The following works, and I think should work in most implementations (I have tried this on LW on MacOS, SBCL on Linux and Clojure on MacOS).
(defun directory-pathname (p)
;; Everything but the file part: this should be called
;; non-file-pathname or something
(make-pathname :name nil :type nil :version nil
:defaults (pathname p)))
(defconstant +wild-file+
;; a completely wildcarded filename with no other components
(make-pathname :name ':wild
:type ':wild
:version ':wild))
(defun wild-directory (d)
;; Take the directory parts of D and return a pathname which matches
;; all files in tat directory.
;;
;; Actually we could just use D for the defaults since it's only
;; used for defaults and that's less consy, but never mind
(merge-pathnames +wild-file+ (directory-pathname d)))
Then, for instance (directory (wild-directory "/tmp/"))
will return everything in the /tmp/
directory, and (directory (wild-directory (user-homedir-pathname)))
will return everything in your home directory.

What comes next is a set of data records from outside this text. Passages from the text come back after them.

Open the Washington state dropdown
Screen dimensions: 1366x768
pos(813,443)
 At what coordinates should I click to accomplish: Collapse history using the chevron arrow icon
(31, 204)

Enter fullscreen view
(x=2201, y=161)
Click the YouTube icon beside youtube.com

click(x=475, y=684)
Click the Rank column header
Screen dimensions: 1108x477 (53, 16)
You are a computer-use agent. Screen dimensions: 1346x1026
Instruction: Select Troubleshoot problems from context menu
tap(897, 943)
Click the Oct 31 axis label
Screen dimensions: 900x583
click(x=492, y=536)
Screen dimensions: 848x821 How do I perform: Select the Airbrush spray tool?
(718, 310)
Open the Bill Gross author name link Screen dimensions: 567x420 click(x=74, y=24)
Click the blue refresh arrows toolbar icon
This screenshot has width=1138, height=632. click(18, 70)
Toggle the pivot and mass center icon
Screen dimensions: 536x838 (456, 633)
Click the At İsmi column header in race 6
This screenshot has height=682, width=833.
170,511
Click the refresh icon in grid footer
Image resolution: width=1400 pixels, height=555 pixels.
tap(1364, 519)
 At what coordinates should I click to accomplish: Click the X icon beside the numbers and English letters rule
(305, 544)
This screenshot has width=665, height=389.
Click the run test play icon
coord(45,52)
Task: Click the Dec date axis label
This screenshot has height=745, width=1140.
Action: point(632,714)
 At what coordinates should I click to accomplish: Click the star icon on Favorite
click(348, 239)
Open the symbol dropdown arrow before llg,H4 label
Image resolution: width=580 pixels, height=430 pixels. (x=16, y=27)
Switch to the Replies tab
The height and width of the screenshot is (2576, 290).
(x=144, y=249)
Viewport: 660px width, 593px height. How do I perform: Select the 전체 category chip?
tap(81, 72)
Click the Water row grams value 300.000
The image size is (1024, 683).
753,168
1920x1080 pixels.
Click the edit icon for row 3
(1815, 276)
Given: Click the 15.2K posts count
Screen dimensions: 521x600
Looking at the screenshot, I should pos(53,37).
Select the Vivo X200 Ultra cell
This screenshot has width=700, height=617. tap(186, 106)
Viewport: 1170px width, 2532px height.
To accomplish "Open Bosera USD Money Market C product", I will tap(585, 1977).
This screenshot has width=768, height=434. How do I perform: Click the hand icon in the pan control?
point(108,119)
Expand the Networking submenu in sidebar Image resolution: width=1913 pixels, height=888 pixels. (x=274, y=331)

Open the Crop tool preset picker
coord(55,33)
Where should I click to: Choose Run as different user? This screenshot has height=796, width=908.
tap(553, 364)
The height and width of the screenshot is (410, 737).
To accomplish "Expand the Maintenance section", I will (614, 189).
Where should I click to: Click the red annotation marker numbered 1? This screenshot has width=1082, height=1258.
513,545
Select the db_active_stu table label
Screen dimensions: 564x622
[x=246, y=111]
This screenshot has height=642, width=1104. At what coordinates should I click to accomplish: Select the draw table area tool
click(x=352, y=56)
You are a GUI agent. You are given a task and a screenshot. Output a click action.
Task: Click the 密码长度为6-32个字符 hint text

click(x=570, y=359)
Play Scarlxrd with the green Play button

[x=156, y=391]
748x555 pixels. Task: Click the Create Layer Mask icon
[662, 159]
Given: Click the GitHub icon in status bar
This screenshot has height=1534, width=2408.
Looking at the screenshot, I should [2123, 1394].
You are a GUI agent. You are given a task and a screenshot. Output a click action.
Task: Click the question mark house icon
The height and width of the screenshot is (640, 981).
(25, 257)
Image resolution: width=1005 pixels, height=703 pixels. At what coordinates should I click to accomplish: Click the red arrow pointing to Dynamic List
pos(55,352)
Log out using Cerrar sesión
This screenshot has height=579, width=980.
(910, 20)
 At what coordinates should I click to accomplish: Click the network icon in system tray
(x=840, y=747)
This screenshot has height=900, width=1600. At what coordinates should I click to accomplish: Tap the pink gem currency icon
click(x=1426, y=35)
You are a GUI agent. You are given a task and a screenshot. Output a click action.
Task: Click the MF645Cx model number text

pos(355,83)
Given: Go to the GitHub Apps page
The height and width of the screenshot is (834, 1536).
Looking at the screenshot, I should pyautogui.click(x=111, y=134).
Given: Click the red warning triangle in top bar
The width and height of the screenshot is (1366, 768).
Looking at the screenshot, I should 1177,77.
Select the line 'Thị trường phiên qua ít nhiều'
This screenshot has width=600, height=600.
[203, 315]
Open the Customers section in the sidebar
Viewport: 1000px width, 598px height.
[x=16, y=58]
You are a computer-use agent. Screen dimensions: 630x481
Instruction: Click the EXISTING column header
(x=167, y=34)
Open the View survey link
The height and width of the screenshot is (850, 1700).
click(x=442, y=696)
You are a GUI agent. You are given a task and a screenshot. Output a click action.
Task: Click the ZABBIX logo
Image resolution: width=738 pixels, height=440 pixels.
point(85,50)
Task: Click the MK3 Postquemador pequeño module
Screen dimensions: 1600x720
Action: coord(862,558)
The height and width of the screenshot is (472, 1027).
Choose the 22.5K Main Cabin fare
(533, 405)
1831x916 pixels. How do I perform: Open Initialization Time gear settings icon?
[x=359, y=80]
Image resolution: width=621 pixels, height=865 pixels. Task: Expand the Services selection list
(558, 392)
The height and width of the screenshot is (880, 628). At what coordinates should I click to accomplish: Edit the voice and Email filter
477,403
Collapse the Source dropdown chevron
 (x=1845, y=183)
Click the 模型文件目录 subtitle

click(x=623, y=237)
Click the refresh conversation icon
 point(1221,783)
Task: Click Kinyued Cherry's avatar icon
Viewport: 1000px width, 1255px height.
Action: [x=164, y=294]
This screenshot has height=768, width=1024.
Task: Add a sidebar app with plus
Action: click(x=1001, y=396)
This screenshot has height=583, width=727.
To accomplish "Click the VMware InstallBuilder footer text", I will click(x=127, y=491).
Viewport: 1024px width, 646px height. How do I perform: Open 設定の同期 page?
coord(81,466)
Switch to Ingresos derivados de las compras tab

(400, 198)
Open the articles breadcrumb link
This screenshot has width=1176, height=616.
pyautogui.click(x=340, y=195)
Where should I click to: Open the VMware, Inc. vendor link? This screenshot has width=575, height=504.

However note that (this is clearly very implementation-dependent but it looks like all the implementations I use agree on this and I agree with their interpretation): (directory (wild-directory "/tmp"))
will return everything in /
, because "/tmp"
as a pathname means 'the file called tmp
in the directory called /
'. As I said I think this is a reasonable interpretation: pathnames which refer to directories end in /
.
Also note that +wild-file+
really is wild: it doesn't treat files whose names begin with .
in any special way. I think there is fairly obvious ambiguity about how filenames like /foo/bar/.x
should be parsed, although all three implementations I've tried take what I think is the right interpretation: the name is ".x"
and the type is nil
(/foo/bar/.x.y
seems to parse with a type of "y"
which I think is also reasonable).
In any case where you need to do any serious pathname manipulation the trick is to define a bunch of wrapper functions and constants which you then use, and behind which you can hide implementation-dependence (in this case the implementation-dependence is how to get all the files in a directory, everything else seems to be common between the implementations).
I suspect such an abstraction layer exists, but I don't know what it is unfortunately.
After writing this I tried CLISP, and it does something interestingly different: it looks like directory
doesn't return subdirectory names, just filenames. That's a perfectly reasonable implementation I think, but it would require some more abstraction.